Nothing could beat the euphoria of knowing, understanding, exploring and expanding my emotional and intellectual abilities through language. The innocent awe at finding that the things I know and felt actually had a word for it. The pride at sensing that now I could explain a phenomenon in a word and not in a sentence…
I still remember how surprised I was to learn the word “deja vu”. I had felt it innumerable times but never knew it had a name and then using it in an examination essay that highly impressed my teacher made me feel like Harry Potter winning his first ever Quidditch match.
Now, in my early twenties, with the world buzzing with social media services, people having an opinion and commenting on everything, one would suppose that writing skills and vocabulary must have reached a much higher level of expertise than ever before.

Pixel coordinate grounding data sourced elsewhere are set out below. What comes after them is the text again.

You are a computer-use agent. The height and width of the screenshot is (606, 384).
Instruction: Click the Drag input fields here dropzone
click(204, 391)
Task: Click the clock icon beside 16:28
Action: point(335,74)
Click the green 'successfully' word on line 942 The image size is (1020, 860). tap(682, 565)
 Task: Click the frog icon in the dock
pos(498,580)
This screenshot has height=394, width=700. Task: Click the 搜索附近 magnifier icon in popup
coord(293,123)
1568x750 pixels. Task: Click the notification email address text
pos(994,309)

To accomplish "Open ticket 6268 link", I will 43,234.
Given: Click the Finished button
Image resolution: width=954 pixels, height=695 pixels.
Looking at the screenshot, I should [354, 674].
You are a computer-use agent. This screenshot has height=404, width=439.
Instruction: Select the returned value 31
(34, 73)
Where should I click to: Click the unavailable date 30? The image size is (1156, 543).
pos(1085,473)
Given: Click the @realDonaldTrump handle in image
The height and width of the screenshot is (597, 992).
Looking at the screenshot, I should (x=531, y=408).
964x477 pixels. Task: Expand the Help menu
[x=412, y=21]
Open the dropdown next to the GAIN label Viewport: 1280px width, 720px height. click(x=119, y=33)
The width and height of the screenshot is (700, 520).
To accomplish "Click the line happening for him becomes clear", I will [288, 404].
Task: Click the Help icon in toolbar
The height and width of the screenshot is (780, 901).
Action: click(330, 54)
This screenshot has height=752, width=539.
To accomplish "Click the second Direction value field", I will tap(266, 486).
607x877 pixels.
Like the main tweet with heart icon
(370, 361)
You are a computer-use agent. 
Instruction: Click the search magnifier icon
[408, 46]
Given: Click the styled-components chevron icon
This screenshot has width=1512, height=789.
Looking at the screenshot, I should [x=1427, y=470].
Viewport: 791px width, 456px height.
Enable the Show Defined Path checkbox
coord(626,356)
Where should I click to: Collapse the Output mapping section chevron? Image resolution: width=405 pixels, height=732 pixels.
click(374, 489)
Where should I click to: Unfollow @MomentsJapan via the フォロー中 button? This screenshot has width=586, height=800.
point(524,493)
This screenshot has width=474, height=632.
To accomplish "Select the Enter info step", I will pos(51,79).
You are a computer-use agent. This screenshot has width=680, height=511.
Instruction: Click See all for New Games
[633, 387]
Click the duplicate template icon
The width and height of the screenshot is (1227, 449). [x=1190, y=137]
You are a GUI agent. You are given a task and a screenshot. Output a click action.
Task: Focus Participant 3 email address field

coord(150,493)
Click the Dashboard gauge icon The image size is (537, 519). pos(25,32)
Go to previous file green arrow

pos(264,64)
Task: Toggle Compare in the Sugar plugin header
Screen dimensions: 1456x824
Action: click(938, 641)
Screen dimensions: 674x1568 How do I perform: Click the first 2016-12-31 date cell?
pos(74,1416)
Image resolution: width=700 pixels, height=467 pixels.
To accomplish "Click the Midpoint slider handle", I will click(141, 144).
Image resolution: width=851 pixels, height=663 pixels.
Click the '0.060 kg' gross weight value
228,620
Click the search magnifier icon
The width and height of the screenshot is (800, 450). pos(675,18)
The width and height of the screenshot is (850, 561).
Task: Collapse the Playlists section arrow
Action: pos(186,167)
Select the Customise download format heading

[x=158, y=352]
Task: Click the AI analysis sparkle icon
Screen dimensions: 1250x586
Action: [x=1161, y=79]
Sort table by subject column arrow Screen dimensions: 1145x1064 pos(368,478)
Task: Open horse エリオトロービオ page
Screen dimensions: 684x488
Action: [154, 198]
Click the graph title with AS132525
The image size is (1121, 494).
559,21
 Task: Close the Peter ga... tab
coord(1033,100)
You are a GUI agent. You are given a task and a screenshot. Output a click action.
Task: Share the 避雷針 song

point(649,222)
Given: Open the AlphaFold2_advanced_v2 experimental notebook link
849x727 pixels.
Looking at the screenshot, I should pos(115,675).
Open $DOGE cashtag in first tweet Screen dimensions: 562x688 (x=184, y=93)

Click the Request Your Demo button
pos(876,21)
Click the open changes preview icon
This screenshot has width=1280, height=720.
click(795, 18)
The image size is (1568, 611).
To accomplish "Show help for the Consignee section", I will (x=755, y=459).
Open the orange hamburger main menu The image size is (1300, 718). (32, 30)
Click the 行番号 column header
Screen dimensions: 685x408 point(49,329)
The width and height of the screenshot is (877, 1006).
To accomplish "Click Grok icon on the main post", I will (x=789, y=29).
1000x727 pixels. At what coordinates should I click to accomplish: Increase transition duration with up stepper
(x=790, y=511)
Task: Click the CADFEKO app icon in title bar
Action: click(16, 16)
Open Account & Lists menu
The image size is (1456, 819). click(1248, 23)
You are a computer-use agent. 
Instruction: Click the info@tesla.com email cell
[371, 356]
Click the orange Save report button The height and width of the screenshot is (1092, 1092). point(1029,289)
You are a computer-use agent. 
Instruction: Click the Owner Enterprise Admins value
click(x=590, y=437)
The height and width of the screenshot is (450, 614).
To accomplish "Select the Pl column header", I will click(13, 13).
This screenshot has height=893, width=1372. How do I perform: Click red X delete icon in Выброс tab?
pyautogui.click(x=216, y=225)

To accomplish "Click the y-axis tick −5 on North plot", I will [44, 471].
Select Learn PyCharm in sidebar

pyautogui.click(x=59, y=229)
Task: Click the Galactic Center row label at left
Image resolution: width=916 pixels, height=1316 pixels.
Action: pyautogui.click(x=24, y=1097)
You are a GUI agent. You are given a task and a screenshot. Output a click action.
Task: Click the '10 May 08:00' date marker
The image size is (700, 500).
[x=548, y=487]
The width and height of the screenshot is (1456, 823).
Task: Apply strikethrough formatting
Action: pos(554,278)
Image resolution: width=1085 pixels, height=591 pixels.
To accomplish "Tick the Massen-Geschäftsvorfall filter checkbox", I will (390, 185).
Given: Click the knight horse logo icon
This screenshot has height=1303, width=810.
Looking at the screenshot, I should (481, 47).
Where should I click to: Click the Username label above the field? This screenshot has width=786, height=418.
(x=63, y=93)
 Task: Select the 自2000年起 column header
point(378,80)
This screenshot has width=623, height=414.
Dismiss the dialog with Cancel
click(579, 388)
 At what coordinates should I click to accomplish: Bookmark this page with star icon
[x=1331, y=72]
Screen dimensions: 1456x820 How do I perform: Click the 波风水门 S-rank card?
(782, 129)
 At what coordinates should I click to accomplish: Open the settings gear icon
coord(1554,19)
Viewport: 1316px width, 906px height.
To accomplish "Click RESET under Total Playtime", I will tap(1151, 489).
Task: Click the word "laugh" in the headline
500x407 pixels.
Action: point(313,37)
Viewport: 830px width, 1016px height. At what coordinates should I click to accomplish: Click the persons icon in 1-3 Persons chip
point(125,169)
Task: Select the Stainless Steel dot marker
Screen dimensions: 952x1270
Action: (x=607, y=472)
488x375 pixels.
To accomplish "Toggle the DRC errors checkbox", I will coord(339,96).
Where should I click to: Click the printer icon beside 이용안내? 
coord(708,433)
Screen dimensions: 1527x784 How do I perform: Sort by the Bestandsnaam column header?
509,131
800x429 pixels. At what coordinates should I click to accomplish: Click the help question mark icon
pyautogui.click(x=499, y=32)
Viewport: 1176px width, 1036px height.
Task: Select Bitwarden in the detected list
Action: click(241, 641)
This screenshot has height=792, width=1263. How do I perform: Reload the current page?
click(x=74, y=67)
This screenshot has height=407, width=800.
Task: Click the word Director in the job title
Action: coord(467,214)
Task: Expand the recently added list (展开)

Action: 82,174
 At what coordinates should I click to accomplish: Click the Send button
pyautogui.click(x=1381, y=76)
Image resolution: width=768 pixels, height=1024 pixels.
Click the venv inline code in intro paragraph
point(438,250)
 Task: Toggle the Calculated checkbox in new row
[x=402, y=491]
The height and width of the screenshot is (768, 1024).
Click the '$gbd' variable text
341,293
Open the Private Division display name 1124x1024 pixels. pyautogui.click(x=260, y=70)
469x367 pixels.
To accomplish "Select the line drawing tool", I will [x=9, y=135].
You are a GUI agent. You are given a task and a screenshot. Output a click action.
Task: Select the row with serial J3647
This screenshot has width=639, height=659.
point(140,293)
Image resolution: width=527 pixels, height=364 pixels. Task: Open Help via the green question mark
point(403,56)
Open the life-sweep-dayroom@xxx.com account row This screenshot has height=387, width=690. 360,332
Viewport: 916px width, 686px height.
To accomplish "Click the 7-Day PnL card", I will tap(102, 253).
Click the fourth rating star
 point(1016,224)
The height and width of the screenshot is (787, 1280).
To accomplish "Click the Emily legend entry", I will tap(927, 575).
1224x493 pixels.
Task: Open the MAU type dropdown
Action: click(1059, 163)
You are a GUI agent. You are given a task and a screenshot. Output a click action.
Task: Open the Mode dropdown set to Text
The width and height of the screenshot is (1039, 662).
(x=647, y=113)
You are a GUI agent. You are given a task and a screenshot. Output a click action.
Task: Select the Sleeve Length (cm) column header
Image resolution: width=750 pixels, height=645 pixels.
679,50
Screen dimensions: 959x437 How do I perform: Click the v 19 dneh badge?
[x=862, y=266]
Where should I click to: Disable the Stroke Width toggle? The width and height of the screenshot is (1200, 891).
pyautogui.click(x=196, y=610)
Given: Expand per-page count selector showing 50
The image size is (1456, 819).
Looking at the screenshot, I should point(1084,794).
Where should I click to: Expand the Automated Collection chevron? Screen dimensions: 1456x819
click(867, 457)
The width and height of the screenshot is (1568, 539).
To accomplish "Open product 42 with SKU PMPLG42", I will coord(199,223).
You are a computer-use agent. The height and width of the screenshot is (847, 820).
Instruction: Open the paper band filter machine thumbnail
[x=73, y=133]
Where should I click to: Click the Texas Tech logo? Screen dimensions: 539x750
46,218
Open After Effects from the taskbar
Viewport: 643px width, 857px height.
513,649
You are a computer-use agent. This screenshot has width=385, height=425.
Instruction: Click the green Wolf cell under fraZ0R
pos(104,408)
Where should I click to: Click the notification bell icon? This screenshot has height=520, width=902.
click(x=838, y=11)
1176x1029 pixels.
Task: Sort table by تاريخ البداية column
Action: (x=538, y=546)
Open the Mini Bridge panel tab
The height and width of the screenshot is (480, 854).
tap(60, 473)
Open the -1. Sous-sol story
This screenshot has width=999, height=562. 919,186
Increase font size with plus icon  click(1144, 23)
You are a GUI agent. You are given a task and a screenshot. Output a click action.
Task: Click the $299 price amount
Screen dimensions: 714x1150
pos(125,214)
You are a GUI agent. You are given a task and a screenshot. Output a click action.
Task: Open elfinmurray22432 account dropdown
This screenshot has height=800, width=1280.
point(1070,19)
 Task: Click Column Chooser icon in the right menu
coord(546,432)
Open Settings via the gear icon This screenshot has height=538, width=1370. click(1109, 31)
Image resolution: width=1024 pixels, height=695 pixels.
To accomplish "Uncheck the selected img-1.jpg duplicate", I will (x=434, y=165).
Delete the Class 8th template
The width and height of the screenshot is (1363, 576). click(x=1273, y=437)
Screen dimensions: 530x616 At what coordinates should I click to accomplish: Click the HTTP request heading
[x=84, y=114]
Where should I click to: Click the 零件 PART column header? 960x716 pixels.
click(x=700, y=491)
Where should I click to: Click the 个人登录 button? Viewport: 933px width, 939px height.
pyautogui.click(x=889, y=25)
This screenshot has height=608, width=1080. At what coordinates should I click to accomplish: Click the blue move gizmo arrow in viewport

Alas, in today’s age everyone feels like Potter winning his first Quidditch when they use an expletive usually of the four letter nature to describe any situation, good or bad. You are considered a revered authority of communication skills if your sentences are formed with acronyms that must have an expletive somewhere or the other. Examples include: WTF,LMFAO,LMAO,GTFO FTW,STFU AND IDGAF. In fact, having complete knowledge of these acronyms is considered a symbol of being up-to-date and “in” with the crowd.
An acronym that I recently came across is a simple AF. I had to literally crack my head guessing what could these mysterious couple of letters mean, when I finally found it simply meant “as f***”. It is used as a simile. Instances include, as hot AF, as sick AF, as loud AF, as scary AF and so on and so forth. It is apparently used as a universal simile than can be applied to anything and everything under the sun. It doesn’t matter if those using the acronym are even aware of what they are actually comparing a situation with, it just “rules”.
Imagine Wordsworth saying:
“I wandered lonely AF”
Shakespeare certainly wouldn’t have had to put in so much effort in as he did when he said:
“Shall I compare thee to a summer’s day?”
Educational enthusiasts like Bruce Lansky would have to write drastically different poems to explain similes to learners, if this goes on to the next level.
The age of simplicity has everything compared to one thing alone. That is the end of creative writing there itself.